Es desopilante. Andamos los españoles un poco moscas estos días, preguntándonos si los candidatos a presidente de los Estados Unidos saben cuál es el nombre del nuestro, o si pueden localizar esta humilde nación en un mapa mudo, y nos prepara la Junta de Andalucía –no la Xunta de Galicia, no el Cabildo de Canarias, no la Generalidad de Cataluña, ni siquiera el Land de Schleswig-Holstein alemán ni la Laponia finlandesa, no: la mismísima Junta de Andalucía– una campaña de promoción en la que se ilustran las bondades turísticas del Guadalquivir con la catedral de Palma de Mallorca. Y luego queremos pedir cuentas a los guiris por sus muy festejadas ignorancias.

Lo más probable es que tamaño cante (jondo, jondo) se haya debido a la típica negligencia de becario chapucero o de funcionario indolente: «Curro, búscame la catedral en Google imágenes, que esto tiene que salir ya de ya». Y el becario chapucero o el funcionario indolente –lo sabemos, no todos lo son, pero sí éste–, al ver despuntar los pináculos góticos en la primera foto que encuentra, va y la planta como un campeón a toda página en el folleto, que lo mismo podía haber salido la catedral de Burgos o la de Estrasburgo. Total, un aire de familia sí que tienen todas. Pero claro, por encima del genio iluminador se supone que debe haber quien lo supervise. ¿A tal extremo de ineficiencia ha llegado la administración chavista, que nadie en la consejería correspondiente ha sido capaz de detener la pifia antes de que llegara a la imprenta?

Vaya usted a saber. Una hipótesis más benévola –aunque poco halagüeña para el bolsillo del contribuyente andaluz– es que no se trate de un error, sino de un proyecto de futuro. Quizá haya pensado Manolo que para coronar su mandato gloriosamente y dejar recuerdo perdurable, no sería mala idea una prolongación del Guadalquivir hacia el este, con los permisos correspondientes de Murcia y la Comunidad Valenciana, parte de cuyos territorios habría que ceder a la nueva cuenca.
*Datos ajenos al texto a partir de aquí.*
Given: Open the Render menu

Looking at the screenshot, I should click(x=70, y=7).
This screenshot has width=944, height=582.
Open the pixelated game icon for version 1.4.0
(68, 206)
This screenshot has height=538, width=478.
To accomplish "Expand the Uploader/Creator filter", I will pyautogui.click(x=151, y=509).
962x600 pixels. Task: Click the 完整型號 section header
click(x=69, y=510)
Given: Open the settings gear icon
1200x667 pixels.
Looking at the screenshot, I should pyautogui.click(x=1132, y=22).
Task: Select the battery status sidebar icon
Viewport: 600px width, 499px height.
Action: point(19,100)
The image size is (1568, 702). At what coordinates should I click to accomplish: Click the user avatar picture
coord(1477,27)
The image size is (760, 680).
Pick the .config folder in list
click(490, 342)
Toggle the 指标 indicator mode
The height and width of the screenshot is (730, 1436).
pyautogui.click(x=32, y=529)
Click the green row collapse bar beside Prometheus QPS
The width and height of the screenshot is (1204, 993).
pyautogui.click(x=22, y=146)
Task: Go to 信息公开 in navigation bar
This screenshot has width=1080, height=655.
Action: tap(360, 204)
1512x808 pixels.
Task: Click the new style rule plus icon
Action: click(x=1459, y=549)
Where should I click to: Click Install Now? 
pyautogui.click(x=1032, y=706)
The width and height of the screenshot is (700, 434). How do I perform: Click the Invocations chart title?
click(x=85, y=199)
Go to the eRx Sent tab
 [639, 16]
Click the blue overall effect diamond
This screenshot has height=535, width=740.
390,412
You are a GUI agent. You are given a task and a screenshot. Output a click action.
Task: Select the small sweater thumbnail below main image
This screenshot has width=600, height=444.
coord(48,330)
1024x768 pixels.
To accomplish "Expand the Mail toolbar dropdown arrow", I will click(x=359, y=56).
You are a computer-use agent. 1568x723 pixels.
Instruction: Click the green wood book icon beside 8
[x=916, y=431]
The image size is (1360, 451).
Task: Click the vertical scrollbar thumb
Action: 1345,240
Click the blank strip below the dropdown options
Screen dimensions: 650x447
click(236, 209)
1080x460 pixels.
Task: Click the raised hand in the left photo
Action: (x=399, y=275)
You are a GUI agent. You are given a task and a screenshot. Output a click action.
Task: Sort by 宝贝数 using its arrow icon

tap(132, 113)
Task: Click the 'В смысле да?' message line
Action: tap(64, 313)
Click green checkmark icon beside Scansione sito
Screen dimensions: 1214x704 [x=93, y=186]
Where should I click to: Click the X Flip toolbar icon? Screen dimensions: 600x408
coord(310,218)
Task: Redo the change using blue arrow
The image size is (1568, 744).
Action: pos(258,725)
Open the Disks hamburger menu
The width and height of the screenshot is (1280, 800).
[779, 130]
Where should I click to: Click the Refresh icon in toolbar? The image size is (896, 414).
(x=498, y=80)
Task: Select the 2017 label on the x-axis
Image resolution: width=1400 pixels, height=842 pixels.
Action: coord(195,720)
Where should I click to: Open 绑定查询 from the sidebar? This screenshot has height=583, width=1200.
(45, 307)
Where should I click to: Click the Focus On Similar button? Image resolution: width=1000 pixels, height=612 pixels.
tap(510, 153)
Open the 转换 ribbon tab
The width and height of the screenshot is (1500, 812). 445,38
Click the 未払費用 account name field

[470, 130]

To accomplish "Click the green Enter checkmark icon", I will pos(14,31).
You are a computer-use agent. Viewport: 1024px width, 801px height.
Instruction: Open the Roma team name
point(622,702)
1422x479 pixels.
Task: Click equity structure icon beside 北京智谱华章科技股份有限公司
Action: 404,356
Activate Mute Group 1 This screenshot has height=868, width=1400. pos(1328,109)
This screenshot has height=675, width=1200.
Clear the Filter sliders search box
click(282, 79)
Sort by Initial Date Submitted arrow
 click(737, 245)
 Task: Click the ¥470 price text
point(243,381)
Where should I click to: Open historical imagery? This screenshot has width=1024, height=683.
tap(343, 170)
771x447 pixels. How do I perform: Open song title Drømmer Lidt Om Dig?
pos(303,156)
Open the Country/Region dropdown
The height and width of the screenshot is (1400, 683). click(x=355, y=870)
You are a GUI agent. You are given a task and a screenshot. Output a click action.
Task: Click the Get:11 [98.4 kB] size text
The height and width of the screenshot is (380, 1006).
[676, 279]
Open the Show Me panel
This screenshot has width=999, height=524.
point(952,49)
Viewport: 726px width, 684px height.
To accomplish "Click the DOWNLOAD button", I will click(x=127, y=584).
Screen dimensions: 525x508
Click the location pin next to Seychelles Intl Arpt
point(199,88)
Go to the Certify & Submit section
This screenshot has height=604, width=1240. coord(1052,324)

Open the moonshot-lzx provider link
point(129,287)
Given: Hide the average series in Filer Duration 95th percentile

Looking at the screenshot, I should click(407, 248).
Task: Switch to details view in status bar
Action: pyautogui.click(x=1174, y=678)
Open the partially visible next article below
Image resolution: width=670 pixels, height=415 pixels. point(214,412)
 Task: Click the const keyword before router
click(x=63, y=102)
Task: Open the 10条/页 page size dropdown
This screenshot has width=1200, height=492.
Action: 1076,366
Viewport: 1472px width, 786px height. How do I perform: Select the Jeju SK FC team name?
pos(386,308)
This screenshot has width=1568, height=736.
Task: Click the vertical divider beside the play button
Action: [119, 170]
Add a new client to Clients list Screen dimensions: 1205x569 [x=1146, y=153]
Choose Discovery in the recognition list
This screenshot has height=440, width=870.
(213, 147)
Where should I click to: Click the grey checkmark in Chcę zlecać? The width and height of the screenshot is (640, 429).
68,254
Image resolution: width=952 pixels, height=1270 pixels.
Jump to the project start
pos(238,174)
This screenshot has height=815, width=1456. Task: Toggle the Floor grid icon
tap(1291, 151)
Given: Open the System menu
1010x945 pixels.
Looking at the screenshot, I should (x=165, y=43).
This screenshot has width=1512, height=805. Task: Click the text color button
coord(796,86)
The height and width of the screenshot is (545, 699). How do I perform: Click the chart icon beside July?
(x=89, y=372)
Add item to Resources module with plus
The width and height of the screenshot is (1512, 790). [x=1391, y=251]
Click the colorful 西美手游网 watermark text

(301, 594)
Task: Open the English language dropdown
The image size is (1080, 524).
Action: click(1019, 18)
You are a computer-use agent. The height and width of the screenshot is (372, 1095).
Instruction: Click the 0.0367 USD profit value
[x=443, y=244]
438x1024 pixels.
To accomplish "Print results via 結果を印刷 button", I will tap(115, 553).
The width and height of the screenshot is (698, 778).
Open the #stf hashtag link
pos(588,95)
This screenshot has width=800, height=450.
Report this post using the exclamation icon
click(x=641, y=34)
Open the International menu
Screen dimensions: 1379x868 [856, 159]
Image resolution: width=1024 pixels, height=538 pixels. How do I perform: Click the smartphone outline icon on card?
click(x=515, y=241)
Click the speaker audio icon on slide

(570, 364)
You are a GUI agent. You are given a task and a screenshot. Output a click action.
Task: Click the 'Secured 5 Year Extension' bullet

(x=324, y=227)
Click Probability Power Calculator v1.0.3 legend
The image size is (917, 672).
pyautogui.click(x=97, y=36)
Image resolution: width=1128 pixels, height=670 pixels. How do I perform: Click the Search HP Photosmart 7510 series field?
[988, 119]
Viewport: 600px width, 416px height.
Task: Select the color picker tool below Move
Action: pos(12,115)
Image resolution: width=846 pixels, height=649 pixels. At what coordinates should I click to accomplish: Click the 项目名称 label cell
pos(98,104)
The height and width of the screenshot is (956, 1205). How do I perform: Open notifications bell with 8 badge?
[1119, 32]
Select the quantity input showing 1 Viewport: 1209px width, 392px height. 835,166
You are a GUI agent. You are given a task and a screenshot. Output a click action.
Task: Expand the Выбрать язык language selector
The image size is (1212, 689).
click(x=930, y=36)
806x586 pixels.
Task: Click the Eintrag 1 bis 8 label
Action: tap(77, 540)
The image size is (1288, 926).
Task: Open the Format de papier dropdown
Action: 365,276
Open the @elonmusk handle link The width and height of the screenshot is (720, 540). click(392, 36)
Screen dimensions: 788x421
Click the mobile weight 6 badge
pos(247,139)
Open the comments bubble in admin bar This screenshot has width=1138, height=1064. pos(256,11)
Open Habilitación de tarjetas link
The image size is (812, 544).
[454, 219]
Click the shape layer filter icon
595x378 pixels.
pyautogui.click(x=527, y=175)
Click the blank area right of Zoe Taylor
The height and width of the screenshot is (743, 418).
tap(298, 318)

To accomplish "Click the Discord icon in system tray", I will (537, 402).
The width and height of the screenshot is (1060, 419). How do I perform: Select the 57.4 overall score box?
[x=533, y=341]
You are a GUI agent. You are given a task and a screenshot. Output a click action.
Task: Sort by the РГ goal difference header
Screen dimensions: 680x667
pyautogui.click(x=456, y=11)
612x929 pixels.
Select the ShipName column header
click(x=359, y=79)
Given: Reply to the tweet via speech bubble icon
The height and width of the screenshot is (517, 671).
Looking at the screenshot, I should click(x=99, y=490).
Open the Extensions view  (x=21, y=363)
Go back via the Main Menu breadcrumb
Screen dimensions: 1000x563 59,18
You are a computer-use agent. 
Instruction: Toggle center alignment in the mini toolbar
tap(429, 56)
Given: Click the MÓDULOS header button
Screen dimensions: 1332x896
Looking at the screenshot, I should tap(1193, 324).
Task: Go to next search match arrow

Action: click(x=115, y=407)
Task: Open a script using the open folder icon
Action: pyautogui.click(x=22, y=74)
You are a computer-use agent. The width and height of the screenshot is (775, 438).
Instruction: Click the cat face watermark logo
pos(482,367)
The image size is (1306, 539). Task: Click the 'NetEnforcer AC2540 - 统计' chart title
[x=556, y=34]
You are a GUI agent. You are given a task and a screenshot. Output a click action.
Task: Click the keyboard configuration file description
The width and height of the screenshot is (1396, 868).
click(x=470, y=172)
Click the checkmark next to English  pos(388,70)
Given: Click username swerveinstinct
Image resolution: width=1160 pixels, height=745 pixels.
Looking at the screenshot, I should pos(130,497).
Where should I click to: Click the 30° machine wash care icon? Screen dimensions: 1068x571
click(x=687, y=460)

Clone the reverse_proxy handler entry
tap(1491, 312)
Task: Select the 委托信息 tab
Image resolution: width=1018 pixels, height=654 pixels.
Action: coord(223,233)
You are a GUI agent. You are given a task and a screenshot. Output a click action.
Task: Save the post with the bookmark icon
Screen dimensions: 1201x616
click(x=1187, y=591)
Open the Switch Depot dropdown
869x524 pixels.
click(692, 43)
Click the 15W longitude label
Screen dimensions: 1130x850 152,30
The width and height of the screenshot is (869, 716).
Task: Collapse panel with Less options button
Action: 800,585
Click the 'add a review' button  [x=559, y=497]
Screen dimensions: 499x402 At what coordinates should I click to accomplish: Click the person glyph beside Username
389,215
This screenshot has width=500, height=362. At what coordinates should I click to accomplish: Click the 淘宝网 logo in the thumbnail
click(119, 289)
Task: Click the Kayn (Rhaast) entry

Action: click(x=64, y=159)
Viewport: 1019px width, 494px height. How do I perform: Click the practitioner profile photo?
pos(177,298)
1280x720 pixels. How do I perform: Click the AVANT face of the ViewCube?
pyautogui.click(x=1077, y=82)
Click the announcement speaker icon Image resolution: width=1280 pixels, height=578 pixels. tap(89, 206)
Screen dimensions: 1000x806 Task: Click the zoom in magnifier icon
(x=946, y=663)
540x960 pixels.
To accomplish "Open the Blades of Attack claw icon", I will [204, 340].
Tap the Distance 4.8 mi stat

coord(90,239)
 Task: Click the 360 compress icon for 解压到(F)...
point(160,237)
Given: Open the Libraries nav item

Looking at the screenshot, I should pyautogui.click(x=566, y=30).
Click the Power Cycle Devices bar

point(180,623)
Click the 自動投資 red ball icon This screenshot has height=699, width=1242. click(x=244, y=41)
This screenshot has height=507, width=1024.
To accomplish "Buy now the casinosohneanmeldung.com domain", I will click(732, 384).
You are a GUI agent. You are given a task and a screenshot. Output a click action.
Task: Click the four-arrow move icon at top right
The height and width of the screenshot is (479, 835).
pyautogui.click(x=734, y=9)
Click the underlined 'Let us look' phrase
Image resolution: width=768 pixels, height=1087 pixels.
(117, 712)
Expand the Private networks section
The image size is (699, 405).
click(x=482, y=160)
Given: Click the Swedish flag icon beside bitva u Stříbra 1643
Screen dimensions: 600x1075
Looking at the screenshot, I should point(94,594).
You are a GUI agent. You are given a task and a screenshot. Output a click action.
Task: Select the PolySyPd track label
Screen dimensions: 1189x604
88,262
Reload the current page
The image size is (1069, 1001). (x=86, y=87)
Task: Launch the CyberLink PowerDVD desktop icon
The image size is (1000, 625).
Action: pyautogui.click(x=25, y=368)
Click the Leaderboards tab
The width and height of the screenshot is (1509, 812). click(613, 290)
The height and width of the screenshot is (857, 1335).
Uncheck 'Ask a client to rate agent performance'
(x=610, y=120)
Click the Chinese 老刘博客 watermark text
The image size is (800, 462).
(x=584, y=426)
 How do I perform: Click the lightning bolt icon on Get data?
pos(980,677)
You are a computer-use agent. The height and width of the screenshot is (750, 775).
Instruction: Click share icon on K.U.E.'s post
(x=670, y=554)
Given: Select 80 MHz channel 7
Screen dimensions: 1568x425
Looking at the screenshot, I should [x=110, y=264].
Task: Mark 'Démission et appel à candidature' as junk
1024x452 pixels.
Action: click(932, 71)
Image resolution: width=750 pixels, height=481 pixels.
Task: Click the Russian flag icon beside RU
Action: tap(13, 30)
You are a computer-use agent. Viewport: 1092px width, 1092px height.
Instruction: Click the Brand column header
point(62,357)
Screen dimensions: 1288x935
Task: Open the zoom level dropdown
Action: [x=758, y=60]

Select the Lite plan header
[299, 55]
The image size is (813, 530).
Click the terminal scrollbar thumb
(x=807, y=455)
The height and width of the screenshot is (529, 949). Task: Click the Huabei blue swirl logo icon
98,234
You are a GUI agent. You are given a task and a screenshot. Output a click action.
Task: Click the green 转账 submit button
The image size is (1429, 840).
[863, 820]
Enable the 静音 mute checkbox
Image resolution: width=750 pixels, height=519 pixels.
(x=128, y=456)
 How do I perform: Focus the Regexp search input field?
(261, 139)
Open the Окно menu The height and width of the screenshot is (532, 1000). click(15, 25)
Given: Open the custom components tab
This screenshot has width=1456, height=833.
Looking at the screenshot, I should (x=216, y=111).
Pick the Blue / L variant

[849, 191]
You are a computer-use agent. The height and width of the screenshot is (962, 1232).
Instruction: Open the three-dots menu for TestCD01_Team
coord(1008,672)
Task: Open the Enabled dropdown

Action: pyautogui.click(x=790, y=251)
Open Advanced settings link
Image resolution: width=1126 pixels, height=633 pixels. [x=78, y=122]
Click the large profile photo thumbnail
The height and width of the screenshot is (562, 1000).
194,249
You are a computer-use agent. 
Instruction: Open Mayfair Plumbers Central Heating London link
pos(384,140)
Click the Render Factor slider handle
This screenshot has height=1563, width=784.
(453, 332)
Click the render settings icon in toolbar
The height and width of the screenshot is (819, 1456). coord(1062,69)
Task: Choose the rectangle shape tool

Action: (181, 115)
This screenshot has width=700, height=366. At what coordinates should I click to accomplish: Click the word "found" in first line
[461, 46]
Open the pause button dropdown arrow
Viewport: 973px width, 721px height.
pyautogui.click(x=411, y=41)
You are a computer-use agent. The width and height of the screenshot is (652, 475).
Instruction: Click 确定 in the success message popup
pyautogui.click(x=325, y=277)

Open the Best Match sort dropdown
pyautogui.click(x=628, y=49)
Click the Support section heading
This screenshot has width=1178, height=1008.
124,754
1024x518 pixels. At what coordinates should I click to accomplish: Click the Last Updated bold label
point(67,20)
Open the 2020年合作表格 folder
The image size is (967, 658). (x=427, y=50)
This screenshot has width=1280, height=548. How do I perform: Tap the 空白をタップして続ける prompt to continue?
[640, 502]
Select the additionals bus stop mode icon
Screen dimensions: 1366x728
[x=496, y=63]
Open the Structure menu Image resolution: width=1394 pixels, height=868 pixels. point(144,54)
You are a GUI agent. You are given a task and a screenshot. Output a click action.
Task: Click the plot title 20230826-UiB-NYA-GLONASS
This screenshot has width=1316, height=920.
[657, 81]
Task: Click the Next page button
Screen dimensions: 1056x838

De este modo el eje fluvial podría unir Sanlúcar de Barrameda con Palma de Mallorca incluso a través del Mediterráneo, mediante un sencillo sistema de señalización. Unas buenas balizas verdiblancas advertirían a las embarcaciones: «aguas béticas». Y para entrar en Palma capital, un trasvase transmediterráneo, unas anchurosas acequias en torno a la catedral, en el Parc de la Mar, y ya. El folleto turístico del que hoy tanto nos cachondeamos, convertido en impecable realidad. Guadalquivir arriba será maravilloso viajar hasta Mallorca.